2 In a small saucepan, combine the piloncillo, tomatillo husks, canela, cloves, onion wedge, salt, and 4 cups water. Bring to a boil and cook, stirring, for 5 minutes. Reduce the heat to maintain a gentle simmer and continue cooking until the syrup is reduced by one-quarter, about 15 minutes.
3 While the syrup simmers, heat one-third cup lard or oil in a large, straight-sided skillet or Dutch oven over medium-low heat. Once the oil begins to shimmer, add half the bread, stir to coat it evenly in the fat, then spread it out in a single layer and let cook, undisturbed, until lightly toasted on one side, 2 to 3 minutes. Flip the pieces and cook until toasted on the opposite side, 2 to 3 minutes more. Transfer the bread to a plate and wipe the skillet clean with more paper towels. Repeat with the remaining one-third cup lard and the remaining bread.

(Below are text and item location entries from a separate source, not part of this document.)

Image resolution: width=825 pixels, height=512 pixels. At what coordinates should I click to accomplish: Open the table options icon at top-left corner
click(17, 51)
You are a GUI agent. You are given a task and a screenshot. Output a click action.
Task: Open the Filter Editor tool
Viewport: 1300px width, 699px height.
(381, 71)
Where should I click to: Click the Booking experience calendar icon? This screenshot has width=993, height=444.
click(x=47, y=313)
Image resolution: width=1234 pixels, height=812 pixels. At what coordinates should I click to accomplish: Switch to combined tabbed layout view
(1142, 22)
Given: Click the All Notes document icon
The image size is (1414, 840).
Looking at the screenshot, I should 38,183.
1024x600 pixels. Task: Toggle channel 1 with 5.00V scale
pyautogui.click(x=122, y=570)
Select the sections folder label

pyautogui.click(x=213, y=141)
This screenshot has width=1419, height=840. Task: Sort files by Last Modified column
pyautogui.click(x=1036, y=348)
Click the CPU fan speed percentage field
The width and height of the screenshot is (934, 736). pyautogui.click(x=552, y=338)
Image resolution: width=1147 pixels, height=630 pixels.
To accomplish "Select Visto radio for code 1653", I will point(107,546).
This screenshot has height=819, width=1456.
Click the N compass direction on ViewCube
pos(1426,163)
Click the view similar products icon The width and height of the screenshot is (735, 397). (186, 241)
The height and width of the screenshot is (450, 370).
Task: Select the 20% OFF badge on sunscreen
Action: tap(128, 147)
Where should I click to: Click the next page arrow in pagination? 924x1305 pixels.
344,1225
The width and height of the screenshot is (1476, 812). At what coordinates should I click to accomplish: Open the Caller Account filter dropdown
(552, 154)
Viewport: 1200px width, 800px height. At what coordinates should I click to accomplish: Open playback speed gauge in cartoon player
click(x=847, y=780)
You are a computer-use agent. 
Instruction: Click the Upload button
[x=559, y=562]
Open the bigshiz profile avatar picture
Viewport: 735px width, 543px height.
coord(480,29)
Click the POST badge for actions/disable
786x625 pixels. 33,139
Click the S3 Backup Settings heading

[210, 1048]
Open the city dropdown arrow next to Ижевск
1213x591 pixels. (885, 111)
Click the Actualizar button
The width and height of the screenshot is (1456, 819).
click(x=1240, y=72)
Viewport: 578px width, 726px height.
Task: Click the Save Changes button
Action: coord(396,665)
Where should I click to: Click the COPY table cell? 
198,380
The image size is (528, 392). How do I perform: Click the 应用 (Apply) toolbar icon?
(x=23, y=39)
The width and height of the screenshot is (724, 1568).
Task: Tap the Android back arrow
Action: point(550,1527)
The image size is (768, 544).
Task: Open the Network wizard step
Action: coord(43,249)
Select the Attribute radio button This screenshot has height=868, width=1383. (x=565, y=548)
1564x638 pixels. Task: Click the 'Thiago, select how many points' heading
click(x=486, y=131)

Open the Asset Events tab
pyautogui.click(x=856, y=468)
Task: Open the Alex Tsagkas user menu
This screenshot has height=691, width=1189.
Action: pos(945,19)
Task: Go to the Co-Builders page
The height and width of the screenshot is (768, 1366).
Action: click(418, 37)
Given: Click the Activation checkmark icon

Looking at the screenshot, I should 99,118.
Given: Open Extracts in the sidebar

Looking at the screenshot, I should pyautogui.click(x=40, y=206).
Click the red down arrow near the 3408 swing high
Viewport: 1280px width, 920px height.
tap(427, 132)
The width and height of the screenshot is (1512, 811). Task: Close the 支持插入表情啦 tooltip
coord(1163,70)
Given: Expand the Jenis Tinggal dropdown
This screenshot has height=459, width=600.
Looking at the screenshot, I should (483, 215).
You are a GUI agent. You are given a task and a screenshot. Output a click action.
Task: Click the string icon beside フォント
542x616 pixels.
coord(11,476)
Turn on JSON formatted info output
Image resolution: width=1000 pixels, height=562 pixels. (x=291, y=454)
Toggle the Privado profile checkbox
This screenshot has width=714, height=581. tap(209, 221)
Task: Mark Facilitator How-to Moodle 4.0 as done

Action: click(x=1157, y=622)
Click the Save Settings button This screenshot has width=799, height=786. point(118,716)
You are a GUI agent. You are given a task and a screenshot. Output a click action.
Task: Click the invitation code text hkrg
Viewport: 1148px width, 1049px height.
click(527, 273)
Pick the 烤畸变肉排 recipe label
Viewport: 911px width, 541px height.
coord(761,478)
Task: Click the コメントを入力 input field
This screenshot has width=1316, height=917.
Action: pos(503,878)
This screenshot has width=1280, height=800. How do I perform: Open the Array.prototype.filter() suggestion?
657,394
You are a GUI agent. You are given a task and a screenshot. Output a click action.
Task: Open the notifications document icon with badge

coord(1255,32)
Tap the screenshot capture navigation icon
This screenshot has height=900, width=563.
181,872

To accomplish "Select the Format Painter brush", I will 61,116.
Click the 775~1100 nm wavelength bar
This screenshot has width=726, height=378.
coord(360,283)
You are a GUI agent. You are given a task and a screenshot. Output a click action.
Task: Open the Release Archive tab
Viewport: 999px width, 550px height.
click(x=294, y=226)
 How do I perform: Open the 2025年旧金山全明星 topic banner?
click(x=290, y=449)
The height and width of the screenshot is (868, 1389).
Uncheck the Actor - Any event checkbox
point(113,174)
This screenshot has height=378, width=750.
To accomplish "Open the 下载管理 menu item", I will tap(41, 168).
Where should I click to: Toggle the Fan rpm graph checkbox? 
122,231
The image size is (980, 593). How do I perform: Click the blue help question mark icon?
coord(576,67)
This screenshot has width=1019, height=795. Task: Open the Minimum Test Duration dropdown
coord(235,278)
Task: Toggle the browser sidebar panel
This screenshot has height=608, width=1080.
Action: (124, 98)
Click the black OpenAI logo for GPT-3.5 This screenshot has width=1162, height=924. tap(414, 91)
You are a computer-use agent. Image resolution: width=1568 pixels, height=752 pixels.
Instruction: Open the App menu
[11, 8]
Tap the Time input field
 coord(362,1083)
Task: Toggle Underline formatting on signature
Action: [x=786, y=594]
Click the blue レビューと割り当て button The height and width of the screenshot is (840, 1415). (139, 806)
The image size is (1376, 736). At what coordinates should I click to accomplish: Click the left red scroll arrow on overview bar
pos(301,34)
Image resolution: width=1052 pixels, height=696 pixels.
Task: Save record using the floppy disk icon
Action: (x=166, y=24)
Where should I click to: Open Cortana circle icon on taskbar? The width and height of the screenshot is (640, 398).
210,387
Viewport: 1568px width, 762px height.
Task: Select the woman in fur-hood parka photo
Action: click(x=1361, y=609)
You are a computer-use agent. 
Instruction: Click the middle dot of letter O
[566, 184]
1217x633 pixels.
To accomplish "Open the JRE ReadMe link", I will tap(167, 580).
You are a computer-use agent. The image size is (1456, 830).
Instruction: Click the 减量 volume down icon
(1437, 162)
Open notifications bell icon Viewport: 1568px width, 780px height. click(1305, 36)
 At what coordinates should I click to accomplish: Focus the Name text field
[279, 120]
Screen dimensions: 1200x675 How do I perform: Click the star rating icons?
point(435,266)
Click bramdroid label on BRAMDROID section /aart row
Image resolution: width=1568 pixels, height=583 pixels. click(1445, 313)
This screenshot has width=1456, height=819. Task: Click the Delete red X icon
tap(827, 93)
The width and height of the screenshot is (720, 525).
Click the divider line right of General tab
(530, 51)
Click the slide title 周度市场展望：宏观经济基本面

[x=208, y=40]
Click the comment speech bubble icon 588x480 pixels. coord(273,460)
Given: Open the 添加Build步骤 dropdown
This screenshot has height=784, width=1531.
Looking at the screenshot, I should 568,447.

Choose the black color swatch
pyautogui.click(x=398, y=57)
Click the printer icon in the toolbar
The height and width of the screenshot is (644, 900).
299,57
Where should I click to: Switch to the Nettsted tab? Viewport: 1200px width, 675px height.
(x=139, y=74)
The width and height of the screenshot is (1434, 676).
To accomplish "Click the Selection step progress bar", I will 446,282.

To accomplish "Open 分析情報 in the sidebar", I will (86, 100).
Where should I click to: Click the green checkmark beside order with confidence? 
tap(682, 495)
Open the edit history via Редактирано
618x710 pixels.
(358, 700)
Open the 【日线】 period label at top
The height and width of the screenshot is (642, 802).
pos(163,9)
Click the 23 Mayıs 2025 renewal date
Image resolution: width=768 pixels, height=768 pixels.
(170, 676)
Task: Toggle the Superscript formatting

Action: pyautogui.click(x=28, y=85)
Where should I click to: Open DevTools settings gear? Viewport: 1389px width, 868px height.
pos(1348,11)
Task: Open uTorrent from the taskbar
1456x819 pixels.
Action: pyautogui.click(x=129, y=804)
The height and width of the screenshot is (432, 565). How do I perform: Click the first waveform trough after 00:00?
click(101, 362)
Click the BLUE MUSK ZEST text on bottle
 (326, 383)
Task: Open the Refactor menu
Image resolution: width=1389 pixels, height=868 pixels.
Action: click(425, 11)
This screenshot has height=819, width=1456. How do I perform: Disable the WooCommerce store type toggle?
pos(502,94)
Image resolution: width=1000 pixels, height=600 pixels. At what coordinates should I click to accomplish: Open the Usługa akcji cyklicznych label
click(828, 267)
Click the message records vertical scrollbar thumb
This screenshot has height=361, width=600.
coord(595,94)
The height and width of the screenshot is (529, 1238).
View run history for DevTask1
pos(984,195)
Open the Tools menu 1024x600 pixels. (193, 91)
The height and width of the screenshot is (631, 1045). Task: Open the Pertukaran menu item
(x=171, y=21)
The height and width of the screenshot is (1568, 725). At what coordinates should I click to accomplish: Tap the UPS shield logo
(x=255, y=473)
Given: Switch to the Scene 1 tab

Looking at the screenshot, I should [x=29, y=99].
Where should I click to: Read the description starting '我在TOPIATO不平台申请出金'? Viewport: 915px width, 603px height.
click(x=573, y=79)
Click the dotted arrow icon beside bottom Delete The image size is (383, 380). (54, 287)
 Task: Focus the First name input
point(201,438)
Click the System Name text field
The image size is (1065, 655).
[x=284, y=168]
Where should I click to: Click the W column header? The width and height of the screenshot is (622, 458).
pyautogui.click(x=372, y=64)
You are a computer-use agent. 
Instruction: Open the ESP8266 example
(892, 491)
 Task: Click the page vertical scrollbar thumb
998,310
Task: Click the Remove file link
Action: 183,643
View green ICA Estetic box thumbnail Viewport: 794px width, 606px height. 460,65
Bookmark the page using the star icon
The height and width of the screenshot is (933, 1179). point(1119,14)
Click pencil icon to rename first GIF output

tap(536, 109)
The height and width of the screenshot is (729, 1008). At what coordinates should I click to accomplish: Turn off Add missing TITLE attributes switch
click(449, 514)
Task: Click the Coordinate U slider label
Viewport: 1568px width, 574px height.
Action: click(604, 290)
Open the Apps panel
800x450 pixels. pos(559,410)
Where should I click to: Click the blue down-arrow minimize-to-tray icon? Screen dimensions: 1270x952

4 Spread one-third of the fried bread in the bottom of a 9-by-13-inch baking pan, followed by one-third of the queso, then sprinkle with 1 tablespoon each the almonds and raisins. Repeat layering two more times with the remaining bread, queso, almonds and raisins.
5 Pour the syrup through a fine strainer and discard the solids. Slowly drizzle the syrup evenly over the bread and cheese, then lightly press all the bread down to help them absorb as much of the syrup as possible. Cover the pan with a sheet of foil and bake for 30 minutes. Remove the foil and continue baking until the bread pudding is golden brown and crisp on top, 15 to 20 minutes more.
6 Remove the capirotada from the oven and let cool for 5 minutes. Sprinkle the top with coconut and nonpareils before serving.